As a southerner-turned-midlander with little experience of the north, part of me did wonder whether this was accurate, but having spent a lot more time up there recently, I think Eastvale, Banks's fictional manor is actually the north through slightly rose-tinted spectacles.
Then there is the occasional turn of phrase that just feels all wrong. Unnatural. I'm sorry to say that the judge would throw my case out in court now because I don't have the time to leaf through the book and present examples - which I must admit are rare. (This is really pedantic nit-picking. I love these books)
And then yesterday, something that had been staring me in the face for a long time, suddenly hit me. It is because Robinson lives in Canada, and his experience of the language and perhaps his view of the country is not as fresh and everyday as it would be if lived in Ripon.
The moment when this finally dawned on my came when Banks's sometime sidekick Annie Cabbot visits an elderly witness in the East End of London called Alf, and thinks to herself that Alf is name "you don't hear much anymore" except for septuagenarians like this fellow.

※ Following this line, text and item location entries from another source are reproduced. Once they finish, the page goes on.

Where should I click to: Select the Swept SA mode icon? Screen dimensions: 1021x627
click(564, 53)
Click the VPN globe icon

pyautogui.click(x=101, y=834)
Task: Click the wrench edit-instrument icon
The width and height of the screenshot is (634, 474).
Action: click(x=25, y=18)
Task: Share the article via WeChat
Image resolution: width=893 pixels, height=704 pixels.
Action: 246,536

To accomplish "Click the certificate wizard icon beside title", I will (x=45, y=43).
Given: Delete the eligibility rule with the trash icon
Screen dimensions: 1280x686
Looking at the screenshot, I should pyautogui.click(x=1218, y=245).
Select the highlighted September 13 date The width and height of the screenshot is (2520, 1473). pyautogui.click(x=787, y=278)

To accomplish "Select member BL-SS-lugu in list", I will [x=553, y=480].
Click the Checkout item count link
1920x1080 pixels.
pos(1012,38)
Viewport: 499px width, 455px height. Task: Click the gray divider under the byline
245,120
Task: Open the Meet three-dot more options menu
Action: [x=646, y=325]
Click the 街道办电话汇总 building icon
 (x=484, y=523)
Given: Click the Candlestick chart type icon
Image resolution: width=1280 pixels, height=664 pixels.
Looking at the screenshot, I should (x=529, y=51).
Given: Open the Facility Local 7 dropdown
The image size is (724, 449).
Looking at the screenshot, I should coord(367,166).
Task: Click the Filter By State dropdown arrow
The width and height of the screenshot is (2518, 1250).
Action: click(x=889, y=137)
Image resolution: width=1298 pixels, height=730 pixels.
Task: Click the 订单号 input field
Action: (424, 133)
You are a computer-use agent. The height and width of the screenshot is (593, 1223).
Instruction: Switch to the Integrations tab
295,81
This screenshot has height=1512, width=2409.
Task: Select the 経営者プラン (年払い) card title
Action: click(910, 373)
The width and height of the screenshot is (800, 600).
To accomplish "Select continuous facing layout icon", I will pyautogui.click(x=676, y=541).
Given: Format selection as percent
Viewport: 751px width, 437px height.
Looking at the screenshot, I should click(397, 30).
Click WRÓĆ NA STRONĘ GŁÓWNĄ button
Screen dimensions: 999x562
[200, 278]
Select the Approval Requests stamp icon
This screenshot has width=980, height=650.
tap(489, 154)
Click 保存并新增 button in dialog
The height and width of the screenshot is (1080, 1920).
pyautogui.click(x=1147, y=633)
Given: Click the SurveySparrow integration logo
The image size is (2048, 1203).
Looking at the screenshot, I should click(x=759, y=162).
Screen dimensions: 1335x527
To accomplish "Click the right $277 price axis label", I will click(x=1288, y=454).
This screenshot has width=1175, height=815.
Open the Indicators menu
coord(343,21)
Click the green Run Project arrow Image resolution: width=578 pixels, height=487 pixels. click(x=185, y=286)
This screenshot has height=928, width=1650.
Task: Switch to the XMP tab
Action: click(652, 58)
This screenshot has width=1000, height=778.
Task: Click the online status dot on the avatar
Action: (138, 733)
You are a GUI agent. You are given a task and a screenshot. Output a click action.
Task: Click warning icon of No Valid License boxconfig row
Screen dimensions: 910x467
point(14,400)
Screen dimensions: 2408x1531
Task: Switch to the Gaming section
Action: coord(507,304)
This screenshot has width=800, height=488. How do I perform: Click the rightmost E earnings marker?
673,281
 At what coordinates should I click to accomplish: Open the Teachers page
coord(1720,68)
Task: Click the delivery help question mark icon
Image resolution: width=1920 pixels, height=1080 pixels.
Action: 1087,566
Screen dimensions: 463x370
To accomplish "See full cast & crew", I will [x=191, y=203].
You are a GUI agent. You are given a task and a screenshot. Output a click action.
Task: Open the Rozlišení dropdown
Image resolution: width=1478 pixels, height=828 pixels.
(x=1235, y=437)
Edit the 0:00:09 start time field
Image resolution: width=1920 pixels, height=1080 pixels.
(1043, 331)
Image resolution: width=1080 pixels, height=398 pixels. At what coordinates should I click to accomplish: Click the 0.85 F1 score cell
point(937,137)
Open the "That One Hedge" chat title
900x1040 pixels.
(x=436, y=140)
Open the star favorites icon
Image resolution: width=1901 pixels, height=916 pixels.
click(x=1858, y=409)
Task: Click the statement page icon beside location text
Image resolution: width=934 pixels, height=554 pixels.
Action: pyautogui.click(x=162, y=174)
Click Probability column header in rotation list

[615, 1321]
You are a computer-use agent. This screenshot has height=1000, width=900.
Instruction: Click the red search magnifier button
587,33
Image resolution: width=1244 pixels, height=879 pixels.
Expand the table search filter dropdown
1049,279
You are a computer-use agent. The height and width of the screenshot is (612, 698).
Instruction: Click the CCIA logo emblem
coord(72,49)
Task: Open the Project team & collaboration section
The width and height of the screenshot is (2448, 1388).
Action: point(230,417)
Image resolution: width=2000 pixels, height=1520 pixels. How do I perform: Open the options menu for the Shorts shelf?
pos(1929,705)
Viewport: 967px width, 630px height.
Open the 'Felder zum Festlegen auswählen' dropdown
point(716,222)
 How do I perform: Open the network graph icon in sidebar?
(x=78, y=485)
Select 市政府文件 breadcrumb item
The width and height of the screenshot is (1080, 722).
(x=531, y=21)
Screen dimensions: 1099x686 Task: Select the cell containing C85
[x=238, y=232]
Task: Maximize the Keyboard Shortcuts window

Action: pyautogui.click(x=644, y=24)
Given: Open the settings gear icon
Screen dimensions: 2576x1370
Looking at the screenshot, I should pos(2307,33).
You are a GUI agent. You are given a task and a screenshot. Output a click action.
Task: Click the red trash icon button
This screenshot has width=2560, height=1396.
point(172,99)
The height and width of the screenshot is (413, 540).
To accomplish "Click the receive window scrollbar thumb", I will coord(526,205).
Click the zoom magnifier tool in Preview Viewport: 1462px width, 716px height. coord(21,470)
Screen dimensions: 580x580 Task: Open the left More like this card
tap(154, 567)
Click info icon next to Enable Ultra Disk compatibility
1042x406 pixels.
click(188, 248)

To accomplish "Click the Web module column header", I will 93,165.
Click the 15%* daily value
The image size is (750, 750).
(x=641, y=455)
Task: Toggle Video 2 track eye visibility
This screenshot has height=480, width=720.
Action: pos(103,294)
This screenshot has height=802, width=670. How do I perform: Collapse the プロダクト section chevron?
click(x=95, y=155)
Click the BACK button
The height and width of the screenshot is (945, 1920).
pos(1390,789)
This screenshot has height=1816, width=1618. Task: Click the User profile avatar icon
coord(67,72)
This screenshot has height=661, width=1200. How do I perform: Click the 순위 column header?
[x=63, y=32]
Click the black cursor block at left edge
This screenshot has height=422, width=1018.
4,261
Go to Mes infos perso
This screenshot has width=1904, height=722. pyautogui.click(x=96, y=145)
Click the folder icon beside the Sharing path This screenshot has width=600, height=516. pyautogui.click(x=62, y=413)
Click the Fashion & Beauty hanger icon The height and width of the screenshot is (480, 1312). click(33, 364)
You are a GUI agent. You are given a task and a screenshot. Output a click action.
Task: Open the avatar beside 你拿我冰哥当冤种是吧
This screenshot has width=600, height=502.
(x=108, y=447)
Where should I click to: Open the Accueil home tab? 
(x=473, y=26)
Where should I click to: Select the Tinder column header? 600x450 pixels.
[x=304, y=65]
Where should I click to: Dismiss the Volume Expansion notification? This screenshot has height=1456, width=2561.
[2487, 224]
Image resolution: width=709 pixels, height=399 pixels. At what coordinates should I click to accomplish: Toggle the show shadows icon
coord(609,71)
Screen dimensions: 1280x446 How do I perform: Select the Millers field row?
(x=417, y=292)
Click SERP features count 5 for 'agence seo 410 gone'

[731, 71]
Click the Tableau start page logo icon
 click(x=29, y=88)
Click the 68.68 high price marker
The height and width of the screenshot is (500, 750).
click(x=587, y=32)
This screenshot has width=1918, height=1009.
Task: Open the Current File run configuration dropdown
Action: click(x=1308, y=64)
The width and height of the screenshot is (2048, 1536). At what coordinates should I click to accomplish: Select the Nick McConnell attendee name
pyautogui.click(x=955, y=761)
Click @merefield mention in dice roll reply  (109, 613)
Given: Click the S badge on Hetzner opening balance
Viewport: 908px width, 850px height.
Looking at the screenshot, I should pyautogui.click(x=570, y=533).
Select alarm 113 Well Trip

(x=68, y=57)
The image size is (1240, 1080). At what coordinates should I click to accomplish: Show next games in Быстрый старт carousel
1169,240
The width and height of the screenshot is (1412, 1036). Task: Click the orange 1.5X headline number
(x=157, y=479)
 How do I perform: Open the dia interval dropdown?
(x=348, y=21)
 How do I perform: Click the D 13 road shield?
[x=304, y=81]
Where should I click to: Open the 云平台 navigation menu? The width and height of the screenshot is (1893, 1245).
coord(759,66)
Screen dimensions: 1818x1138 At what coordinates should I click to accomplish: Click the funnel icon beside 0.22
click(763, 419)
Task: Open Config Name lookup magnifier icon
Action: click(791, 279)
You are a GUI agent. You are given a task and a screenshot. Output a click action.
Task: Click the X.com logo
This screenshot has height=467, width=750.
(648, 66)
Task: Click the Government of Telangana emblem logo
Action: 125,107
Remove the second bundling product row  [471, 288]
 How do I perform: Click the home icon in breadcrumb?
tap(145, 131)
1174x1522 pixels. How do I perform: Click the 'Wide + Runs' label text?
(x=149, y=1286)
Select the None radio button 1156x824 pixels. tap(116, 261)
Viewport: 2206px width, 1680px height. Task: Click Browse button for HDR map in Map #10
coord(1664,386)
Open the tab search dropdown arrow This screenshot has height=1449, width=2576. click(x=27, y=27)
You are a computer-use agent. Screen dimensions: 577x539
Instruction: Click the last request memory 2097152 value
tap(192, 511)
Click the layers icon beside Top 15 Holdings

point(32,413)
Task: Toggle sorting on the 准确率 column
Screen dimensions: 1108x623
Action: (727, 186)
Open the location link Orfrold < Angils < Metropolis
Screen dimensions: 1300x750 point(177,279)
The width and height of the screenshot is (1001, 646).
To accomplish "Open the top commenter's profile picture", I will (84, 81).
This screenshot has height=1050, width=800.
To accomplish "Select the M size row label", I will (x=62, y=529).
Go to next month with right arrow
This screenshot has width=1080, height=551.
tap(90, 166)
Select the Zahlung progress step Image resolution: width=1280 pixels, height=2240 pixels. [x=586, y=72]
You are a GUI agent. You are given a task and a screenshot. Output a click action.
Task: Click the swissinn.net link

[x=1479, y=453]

This is plainly wrong. Anyone who has spent time anywhere near a school or play group in recent years will have met enough Alf and Alfies to raise a small army with. They're everywhere and growing in number - a trend recognised in the official list of babies' names for boys, where in 2005 it finished at number 22 in the list (having performed well in recent years) one below Jacob and one above Mohammed, and well above regal favourites such as Charles, Henry and Edward.
The other moment that betrays Robinson is Banks's discovery that his estranged brother supports Arsenal, whom the detective derides, alongside Manchester United, as "ther best team money can buy". Anyone paying close attention, of course, knows that over the last two or three years both of these teams have been in disarray precisely because they no longer are the best team money can buy. That is a title, alongisde English Champions, currently held by Chelsea.
Strangely, having finally figured all this out to my own satisfaction - if not anybody else's I'm sure, I now feel utterly at ease with the odd slip in the language and a view of Yorkshire that I have subsequently discovered that Robinson himself admits may have been somewhat nostalgic in the past in this interview.
As I said earlier, none of this has affected my view that Robinson is a terrific writer and unquestionably one of the finest exponents of his art currently doing the rounds. And while I might not agree with Stephen King's assessment, I might also find myself investing in the 17th novel - A Piece of My Heart - on the way home this evening.